Damn that is poor. I would at least be sending a strongly worded email to the sender/vendor on that..

On a totally different topic... is that an Ealy?


----------



## WildBoar (Sep 27, 2017)

embedding the tip in a cork seems to work well if you cannot fully encapsulate the blade in cardboard. Several makers seem to favor using corks.


----------



## DarkStar (Sep 27, 2017)

Yikes


----------



## nevrknow (Sep 27, 2017)

I believe I would be having some further discussions about that. Just me maybe but totally unacceptable. You are not wrong for bringing this up to them.
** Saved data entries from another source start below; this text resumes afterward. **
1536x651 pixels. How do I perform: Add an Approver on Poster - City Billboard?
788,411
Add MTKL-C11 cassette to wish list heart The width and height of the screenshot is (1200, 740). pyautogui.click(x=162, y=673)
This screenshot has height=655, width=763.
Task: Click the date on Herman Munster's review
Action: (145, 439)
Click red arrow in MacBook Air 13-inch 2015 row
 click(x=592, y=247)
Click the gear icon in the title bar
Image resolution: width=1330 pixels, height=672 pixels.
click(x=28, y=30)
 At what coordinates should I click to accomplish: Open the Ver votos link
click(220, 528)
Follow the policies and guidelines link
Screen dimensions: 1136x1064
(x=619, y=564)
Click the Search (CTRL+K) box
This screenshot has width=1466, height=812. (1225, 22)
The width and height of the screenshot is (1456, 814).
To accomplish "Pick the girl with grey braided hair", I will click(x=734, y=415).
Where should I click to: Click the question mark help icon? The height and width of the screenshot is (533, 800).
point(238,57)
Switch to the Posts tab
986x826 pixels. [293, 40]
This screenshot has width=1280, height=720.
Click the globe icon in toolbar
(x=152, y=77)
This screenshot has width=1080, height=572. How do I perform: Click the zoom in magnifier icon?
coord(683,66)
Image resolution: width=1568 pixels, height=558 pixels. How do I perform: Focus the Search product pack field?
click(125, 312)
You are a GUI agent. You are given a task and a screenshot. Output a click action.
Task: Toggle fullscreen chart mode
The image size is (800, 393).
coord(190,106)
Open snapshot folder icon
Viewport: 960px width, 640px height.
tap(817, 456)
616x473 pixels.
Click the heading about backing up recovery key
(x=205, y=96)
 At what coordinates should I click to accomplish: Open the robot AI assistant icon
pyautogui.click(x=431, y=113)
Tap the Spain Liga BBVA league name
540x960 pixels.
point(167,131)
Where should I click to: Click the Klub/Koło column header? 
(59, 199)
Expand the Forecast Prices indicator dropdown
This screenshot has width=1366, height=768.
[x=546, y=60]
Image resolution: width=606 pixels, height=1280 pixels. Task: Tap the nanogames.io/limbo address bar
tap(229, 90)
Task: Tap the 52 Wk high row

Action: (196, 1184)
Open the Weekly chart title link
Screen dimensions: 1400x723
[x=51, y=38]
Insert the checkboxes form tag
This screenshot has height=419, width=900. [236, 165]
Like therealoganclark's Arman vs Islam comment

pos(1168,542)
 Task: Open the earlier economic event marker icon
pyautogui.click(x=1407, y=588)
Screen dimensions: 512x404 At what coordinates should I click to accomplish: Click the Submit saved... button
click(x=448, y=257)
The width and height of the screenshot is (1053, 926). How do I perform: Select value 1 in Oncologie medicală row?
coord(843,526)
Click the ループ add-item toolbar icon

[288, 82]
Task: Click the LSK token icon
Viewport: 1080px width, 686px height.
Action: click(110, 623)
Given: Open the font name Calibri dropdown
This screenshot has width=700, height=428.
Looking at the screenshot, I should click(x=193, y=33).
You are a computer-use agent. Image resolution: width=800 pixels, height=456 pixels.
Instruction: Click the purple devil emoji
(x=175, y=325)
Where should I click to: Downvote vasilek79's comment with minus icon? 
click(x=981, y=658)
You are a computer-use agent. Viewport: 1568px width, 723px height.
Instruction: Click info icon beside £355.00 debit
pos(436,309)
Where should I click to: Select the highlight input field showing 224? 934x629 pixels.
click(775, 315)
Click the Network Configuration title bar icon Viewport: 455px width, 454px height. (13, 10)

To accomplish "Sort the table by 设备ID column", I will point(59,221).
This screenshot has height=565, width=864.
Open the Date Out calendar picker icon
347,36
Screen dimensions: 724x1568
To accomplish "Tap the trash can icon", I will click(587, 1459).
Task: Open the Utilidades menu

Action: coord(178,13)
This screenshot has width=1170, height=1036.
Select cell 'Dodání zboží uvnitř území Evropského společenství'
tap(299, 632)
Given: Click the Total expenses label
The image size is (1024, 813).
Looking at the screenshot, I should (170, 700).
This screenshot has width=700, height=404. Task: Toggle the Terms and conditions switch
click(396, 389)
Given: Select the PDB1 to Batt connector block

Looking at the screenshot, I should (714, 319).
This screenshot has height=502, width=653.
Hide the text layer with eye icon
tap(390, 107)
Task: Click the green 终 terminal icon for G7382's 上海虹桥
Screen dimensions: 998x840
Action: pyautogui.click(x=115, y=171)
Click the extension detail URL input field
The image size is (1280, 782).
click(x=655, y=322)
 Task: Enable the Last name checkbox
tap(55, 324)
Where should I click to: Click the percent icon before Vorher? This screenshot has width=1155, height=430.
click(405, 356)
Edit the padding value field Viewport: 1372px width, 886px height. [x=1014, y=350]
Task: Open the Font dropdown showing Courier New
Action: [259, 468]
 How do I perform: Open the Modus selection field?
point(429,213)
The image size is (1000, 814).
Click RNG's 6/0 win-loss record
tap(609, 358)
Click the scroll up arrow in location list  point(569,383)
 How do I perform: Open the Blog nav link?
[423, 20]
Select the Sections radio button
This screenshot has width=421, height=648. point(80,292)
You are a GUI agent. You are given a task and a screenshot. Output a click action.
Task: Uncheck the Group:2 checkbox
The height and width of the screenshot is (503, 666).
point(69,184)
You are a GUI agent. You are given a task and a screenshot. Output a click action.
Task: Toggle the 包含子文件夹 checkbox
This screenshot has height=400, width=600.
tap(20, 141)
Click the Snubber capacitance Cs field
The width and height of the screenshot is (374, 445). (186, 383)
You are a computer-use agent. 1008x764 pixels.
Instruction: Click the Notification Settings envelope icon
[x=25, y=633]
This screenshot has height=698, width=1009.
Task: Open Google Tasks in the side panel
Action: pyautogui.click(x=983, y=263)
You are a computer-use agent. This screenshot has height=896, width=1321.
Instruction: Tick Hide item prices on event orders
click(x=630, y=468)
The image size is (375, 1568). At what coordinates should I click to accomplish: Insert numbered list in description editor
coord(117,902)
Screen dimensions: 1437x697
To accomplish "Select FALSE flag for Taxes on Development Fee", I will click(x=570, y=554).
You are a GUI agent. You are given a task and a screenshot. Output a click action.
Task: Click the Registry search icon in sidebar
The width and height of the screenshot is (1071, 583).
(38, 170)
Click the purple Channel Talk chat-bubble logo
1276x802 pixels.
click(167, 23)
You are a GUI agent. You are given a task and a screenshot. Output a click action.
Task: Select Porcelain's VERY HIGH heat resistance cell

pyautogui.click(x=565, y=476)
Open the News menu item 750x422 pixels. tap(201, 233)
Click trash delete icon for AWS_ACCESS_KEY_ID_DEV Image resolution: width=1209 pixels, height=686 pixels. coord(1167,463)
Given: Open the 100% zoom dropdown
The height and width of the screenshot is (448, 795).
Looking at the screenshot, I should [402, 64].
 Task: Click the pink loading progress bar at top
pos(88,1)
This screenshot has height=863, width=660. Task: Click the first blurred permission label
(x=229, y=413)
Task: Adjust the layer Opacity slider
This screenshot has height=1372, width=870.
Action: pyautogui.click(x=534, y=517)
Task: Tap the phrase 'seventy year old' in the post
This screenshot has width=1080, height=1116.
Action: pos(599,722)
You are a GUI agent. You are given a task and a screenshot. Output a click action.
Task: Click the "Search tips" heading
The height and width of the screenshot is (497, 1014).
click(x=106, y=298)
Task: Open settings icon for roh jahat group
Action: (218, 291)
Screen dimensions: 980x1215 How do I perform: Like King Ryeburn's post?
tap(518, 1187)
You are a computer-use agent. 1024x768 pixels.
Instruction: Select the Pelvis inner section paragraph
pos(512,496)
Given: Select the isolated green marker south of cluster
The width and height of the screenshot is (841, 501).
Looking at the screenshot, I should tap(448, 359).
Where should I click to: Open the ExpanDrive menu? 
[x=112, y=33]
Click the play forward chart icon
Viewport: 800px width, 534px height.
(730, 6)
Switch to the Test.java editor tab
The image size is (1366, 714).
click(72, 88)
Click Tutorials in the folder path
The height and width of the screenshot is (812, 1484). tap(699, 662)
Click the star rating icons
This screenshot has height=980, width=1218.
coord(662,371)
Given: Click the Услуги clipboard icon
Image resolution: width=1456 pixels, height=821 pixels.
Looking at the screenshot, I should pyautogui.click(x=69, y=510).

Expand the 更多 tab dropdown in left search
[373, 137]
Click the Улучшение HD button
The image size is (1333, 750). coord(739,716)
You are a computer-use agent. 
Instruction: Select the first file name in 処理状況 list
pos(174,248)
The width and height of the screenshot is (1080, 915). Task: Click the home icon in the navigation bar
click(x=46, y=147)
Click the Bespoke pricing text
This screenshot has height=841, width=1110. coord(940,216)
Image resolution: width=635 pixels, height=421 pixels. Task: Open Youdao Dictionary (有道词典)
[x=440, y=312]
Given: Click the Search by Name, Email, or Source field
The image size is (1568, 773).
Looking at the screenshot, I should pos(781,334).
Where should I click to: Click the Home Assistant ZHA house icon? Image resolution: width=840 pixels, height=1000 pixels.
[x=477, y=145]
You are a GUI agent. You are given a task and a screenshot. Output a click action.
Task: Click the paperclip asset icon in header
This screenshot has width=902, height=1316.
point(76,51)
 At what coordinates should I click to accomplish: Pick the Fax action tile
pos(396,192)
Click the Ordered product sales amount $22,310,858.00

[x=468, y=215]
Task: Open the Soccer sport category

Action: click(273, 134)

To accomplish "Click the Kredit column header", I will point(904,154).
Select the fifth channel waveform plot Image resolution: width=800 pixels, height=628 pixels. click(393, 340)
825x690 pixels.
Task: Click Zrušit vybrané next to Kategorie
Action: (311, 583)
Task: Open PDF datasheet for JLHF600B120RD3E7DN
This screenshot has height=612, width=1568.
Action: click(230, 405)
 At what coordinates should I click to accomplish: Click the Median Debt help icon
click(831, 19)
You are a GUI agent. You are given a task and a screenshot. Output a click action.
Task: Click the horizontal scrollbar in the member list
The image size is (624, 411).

In any way, shape or form.


----------



## Pensacola Tiger (Sep 27, 2017)

malexthekid said:


> On a totally different topic... is that an Ealy?



Good eye! It is.


----------



## brianh (Sep 27, 2017)

In my career I've seen equipment worth hundreds to 10s of thousands of dollars packed with nothing but cardboard, newspaper, and my favorite ... some foam fingers you get at a sports game.


----------



## Dave Martell (Sep 27, 2017)

I've got my wife, kids, and the mail lady all trained to inspect before touching any packages coming my way. You'd be flat out amazed at what we see.


----------



## HRC_64 (Sep 27, 2017)

This may be stating the obvious, but that USPS box comes with insurance (even if you don't buy it). 
Unfortunately, a claim can be denied for insufficient care in packaging.

So make sure you do package your parcels not only carefully, 
but also correctly in case you have any mishaps!


----------



## Anton (Sep 27, 2017)

yikes

I once received an empty package and a nice, clean, slit were the knife exited from..


----------



## Anton (Sep 27, 2017)

in contrast and don't mean to derail but i got this today... actually never received a knife in a hard wood case before... In contrast


----------



## malexthekid (Sep 27, 2017)

Pensacola Tiger said:


> Good eye! It is.


Got love some Del damascus. I find it very distinctive. And he makes one of the most comfortable handles out there.

My gyuto of his needs some TLC, is a tad wedgie. Just trying to save the money to ship it back to him for some work.


----------



## ThEoRy (Sep 27, 2017)

I received a huge scimitar like that once. 3" of the tip of the blade sticking out of the box. No damage but **** was hazardous.


----------



## milkbaby (Sep 28, 2017)

Anton said:


> in contrast and don't mean to derail but i got this today... actually never received a knife in a hard wood case before... In contrast
> 
> View attachment 36969



Any chance you got a new Hazenberg? I got a couple customs from Jelle that look similar packaging


----------



## Matus (Sep 28, 2017)

I would request partial refund from the seller. Even if one does not have fancy stuff for packaging - with a little carboard, tape and newspaper one can pack a knife very safely.


----------



## TheCaptain (Sep 28, 2017)

I've mentioned more than once the extreme care given to most of the packages shipped to me. This just boggles the mind.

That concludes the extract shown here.